**DOCUMENT TEXT:**
»»

The sealant 30 is formed along the outer periphery of the counter
substrate 20 in an approximately rectangular frame shape, and a
portion thereof is opened in order to insert the liquid crystal.
Therefore, after the liquid crystal is inserted, the opening is
sealed by a sealing material 33.
[0095] The element substrate 10 has an extending region 10a
extending from one end of the counter substrate 20 to one side in a
state in which it is bonded to the counter substrate 20 through the
sealant 30, and a wiring pattern connected to the scanning lines 3
and the data lines 6 extends to the extending region 10a. A
plurality of conductive particles are dispersed in the sealant 30.
The conductive particles are plastic particles that are subjected
to metal plating, resin particles having conductivity, or the like.
The conductive particles have the function of electrically
connecting the predetermined wiring patterns formed on the element
substrate 10 and the counter substrate 20 to each other between the
substrates. Therefore, in the present embodiment, an IC 41 for
outputting signals to the scanning lines 3 and the data lines 6 is
COG-mounted on the extending region 10a of the element substrate
10, and an end of the extending region 10a of the element substrate
10 is connected to a flexible substrate 42.
[0096] As shown in FIG. 11B, in the liquid crystal device 1b
according to the present embodiment, a backlight device 90 is
disposed at the counter substrate 20 side (the rear surface side).
The backlight device 90 has a light source 91 formed of a plurality
of LEDs (light-emitting elements) or the like, and a light guiding
plate 92 made of a transparent resin. A light beam emitted from the
light source 91 is incident on the side end surface of the light
guiding plate 92, and is emitted from the light emitting surface of
the light guiding plate 92 toward the counter substrate 20. A
1/4-wavelength plate 96 and a polarizing plate 97 are disposed
between the light guiding plate 92 and the counter substrate 20. A
1/4-wavelength plate 98 and a polarizing plate 99 are disposed at
the element substrate 10 side.
Pixel Structure
[0097] FIG. 12 is a plan view schematically illustrating a
structure of a pixel corresponding to a single dot of the liquid
crystal according to the fourth embodiment of the invention. FIG.
13 is an enlarged cross-sectional view of one of a plurality of
pixels formed in the liquid crystal device according to the fourth
embodiment of the invention, and corresponds a cross-sectional view
taken along the line XIII-XIII of FIG. 12. In FIG. 12, elements
formed on the element substrate and elements formed on the counter
substrate 20 are shown so as to overlap each other without
distinction.
[0098] As shown in FIGS. 12 and 13, a transparent base film (not
shown), a plurality of data lines 6, TFDs 7b electrically connected
to the data lines 6, a transparent interlayer insulating film 15
made of a silicon oxide film or the like, a transparent pixel
electrode 12 made of ITO (Indium Tin Oxide), or the like, that is
electrically connected to the TFD 7b via a contact hole 151 formed
in the interlayer insulating film 15, and an alignment film 13
(vertical alignment film) are formed at the inner surface side
(liquid crystal layer 8 side) of the element substrate 10. The
pixel electrode 12 is electrically connected to the data line 6 via
the TFD 7b. The TFD 7b is composed of two TFDs, and is formed in
the order of the first metal film/oxide film/second metal film
either viewed from the side of the data lines 6 or from the
opposite thereof. Therefore, as compared with the case of using a
single diode, the non-linear characteristic of the current-voltage
relationship becomes symmetrical over both the positive and
negative directions.

««

**WHAT THE TASK REQUIRES:**
In the liquid crystal device text, what is the light guiding plate 92 made of? The rows aren't needed for this.

**ROWS:**
»»

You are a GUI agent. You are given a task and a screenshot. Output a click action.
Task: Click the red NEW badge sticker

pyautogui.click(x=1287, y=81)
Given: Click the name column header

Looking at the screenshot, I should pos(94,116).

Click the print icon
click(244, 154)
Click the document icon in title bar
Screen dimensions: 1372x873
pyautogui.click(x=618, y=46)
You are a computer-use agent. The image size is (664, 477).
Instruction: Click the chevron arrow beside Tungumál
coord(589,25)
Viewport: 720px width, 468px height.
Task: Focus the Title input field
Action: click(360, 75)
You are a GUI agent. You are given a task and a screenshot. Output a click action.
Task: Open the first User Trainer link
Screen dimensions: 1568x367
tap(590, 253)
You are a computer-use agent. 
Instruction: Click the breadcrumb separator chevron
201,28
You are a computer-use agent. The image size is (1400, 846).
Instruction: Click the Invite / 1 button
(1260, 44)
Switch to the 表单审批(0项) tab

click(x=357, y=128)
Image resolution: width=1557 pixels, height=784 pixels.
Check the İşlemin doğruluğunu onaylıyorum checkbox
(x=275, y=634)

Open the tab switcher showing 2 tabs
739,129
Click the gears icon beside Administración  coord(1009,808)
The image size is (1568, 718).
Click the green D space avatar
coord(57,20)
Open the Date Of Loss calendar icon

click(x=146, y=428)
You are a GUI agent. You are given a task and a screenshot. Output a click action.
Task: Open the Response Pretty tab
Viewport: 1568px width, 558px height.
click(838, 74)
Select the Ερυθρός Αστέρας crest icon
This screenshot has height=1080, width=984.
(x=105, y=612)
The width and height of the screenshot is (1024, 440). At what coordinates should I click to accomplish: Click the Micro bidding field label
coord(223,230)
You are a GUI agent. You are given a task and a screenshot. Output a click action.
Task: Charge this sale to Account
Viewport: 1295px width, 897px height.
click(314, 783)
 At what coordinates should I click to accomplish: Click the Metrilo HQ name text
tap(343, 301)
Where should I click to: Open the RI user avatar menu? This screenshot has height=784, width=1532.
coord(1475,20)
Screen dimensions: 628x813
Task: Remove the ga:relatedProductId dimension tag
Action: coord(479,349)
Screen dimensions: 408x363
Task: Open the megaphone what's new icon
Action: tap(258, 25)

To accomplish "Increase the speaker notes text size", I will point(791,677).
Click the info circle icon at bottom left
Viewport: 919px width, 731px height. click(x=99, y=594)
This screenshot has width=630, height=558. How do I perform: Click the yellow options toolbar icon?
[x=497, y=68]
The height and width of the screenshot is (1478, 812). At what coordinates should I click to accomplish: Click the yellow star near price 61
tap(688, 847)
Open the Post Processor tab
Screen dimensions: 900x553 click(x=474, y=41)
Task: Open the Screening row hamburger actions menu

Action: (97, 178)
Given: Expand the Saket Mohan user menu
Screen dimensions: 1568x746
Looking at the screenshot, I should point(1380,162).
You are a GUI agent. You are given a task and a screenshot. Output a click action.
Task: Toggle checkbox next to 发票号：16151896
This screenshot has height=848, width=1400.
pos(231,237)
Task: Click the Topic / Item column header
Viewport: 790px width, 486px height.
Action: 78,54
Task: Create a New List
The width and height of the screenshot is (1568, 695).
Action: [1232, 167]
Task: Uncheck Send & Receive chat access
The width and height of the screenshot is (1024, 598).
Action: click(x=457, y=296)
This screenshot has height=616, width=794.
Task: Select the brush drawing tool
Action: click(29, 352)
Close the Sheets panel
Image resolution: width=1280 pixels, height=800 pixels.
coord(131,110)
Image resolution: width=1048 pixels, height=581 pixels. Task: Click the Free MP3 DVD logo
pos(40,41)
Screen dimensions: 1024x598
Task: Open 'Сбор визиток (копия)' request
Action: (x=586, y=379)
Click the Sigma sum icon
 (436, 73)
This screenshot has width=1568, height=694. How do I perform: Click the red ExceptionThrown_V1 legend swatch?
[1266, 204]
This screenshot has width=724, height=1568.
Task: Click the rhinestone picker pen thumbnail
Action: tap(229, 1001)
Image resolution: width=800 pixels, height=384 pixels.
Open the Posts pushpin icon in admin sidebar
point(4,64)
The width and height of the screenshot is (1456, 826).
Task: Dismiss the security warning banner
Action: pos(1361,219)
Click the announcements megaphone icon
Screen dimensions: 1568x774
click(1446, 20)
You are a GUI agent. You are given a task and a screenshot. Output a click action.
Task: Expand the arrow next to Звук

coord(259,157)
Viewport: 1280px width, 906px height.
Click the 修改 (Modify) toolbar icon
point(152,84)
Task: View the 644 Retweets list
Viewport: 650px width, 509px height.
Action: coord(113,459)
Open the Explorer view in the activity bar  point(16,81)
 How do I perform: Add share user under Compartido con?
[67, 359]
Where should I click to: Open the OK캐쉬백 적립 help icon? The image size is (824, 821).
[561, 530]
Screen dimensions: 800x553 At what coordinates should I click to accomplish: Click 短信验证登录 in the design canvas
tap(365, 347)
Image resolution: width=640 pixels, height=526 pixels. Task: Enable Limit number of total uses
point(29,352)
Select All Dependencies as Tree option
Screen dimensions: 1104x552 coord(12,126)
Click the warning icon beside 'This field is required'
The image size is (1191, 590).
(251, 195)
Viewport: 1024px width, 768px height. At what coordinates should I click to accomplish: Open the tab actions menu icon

««

**RESPONSE FOR THIS EXERCISE:**
A transparent resin.